Information Doesn't Want to Be Free
- Author: Cory Doctorow
- Publisher: McSweeney's
- Publication date: 2014

= Information Doesn't Want to Be Free =

2014 non-fiction book by Cory Doctorow

Information Doesn't Want to Be Free is a 2014 non-fiction book by the science fiction writer and Internet activist Cory Doctorow. In the book, he advocates for loosening restrictions on intellectual property on the Internet. He states that "[i]nformation doesn't want to be free, ... people do."

Doctorow disagrees with claims by creators and creative industry representatives that downloading and streaming of content online (e.g., songs) is hurting creators and creative industries. Doctorow argues that a "free and open digital culture" provides a net benefit to society. Movie and music industries have tried to stop online pirated sharing of their content. Similarly, book authors have tried to prevent their texts from being made available on the Internet.

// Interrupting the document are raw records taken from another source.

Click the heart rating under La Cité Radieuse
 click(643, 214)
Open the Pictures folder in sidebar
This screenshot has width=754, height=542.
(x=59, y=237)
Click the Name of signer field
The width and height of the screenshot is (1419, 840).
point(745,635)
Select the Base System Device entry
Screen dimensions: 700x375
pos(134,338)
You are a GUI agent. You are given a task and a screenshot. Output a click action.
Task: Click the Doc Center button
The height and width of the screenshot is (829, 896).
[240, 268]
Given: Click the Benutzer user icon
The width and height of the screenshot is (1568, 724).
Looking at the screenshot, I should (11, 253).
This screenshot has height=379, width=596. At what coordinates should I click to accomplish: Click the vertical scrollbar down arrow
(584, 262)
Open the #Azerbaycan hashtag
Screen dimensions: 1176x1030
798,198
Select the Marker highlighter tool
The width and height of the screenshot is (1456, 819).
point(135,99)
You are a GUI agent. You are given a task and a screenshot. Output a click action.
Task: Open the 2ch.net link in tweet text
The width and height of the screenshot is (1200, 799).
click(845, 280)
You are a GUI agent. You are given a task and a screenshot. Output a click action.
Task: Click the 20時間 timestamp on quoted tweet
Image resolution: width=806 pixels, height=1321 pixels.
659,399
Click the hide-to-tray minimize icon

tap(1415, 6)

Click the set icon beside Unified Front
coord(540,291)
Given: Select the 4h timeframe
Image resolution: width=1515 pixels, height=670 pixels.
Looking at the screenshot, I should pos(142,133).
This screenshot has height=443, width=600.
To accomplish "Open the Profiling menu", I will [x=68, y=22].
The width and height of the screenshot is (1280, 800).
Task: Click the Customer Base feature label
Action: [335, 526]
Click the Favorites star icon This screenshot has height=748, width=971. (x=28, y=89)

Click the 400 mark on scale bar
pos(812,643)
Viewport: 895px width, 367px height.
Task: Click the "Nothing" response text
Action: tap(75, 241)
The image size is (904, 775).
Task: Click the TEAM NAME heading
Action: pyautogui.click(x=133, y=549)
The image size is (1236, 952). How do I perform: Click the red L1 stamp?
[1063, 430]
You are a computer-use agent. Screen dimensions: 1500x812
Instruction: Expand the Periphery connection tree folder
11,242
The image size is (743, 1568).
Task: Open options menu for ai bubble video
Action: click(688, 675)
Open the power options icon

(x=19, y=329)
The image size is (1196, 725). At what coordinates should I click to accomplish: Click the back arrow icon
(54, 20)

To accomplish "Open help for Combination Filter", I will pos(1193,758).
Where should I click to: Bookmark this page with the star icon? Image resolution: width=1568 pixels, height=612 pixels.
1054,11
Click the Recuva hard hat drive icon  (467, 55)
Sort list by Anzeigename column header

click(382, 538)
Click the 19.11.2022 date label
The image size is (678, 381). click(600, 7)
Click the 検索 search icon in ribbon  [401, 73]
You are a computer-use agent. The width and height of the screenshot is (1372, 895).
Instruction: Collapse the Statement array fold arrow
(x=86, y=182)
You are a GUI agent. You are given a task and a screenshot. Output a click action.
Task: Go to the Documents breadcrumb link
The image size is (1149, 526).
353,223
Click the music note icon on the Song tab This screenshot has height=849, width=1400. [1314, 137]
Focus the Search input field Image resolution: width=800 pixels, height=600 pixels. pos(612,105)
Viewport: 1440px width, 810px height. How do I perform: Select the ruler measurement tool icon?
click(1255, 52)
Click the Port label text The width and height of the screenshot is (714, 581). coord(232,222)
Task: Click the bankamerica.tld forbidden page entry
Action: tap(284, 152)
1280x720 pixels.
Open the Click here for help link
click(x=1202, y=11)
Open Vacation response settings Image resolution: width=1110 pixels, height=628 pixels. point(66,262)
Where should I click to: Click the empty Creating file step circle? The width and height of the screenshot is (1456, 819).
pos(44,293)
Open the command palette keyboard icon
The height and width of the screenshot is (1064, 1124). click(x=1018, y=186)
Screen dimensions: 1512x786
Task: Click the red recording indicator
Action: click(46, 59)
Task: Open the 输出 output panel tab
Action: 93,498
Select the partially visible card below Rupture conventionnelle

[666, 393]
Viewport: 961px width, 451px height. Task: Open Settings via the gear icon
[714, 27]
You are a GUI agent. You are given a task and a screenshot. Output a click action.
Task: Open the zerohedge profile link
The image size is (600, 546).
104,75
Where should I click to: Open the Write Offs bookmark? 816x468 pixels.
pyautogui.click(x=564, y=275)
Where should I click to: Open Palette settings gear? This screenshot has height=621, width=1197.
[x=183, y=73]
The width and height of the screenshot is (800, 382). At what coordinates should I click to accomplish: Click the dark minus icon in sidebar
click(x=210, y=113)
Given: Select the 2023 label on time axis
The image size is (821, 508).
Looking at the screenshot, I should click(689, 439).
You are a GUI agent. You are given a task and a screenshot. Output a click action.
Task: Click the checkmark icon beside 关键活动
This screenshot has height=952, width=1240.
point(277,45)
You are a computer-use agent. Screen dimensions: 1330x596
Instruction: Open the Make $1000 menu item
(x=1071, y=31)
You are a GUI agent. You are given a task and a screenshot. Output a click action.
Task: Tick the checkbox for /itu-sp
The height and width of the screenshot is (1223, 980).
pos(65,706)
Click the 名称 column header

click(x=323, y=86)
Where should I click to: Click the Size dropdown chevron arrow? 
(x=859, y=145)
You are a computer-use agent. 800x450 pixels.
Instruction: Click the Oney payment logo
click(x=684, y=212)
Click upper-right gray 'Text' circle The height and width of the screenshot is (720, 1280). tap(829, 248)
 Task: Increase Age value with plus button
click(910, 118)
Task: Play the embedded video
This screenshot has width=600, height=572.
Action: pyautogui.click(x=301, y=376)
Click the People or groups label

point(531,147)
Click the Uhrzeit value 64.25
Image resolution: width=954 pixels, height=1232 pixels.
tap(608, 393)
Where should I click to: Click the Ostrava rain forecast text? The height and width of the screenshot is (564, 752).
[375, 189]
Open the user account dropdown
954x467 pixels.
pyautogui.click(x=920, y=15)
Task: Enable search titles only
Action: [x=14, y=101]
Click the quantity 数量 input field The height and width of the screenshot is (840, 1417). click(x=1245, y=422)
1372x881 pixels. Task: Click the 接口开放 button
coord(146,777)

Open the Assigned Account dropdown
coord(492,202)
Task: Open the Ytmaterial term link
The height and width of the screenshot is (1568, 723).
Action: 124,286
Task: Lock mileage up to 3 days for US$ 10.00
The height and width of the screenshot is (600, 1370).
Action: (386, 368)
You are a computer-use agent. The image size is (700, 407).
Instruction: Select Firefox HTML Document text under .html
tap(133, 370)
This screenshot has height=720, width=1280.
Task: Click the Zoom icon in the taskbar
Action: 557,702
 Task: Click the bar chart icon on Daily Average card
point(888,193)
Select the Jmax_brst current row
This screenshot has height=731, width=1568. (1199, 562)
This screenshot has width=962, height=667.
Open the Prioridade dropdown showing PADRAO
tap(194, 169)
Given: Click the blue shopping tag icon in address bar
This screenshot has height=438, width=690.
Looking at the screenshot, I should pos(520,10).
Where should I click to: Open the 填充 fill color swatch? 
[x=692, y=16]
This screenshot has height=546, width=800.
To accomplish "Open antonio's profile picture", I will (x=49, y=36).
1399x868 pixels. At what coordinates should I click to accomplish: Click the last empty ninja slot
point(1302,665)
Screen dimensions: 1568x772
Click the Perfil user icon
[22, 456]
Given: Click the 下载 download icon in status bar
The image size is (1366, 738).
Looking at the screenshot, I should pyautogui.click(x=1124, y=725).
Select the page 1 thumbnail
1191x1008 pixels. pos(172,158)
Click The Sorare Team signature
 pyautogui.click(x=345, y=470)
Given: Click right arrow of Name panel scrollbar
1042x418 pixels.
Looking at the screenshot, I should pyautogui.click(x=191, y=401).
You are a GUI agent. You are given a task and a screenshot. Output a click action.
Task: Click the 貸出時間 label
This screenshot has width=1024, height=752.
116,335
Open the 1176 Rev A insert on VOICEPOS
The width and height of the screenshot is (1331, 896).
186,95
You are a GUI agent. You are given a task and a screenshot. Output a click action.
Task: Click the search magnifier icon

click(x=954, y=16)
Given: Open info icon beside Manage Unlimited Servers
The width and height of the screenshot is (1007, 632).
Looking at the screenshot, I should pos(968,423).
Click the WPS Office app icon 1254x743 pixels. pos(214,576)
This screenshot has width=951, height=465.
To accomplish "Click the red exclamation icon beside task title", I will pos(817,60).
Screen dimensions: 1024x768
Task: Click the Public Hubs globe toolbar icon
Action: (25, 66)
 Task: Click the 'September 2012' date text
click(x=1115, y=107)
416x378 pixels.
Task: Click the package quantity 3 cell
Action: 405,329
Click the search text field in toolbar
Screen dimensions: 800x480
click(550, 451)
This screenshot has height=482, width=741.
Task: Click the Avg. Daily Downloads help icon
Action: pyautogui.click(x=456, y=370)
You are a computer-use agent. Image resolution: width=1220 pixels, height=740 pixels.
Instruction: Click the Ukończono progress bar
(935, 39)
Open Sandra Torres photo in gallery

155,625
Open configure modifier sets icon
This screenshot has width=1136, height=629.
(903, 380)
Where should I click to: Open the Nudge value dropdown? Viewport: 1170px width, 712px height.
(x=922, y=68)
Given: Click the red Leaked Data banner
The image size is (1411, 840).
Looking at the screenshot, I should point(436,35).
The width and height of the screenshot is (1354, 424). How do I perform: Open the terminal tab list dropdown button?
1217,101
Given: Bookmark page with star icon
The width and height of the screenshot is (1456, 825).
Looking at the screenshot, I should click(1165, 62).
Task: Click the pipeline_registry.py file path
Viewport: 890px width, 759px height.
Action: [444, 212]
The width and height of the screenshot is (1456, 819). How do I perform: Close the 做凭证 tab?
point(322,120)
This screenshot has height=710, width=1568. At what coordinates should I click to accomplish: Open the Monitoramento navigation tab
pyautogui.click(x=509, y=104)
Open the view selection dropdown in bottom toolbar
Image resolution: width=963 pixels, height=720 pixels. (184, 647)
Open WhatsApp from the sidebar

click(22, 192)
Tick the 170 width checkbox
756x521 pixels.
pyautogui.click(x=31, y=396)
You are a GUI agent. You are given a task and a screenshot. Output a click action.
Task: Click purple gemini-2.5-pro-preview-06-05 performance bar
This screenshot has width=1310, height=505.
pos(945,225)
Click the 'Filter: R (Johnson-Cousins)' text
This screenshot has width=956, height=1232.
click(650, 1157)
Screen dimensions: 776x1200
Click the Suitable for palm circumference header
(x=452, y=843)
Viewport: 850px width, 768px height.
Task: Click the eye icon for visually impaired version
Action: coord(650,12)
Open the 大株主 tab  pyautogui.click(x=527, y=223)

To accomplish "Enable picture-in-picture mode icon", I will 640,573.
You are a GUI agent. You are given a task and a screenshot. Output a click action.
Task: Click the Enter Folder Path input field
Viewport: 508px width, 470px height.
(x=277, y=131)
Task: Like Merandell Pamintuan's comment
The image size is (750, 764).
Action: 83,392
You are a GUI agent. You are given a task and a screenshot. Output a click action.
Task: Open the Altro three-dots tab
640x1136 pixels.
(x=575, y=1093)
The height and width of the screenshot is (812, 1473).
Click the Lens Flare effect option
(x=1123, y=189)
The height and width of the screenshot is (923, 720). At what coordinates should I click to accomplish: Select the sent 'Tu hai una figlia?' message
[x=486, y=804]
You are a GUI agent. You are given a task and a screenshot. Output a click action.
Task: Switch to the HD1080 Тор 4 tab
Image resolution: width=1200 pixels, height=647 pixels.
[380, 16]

According to Doctorow, "an open Internet is like a musician or street performer busking on the street." If people passing by enjoy the performance, they put money in the hat. While some people will listen and then leave without putting money in the hat, enough fans will put money in the hat. Doctorow claims that this analogy will work on the Internet. He says that just because the Internet and computers facilitate the copying and posting of content online, this doesn't mean that users will pirate content. Doctorow argues that, rather than reducing piracy, digital locks on content provoke it.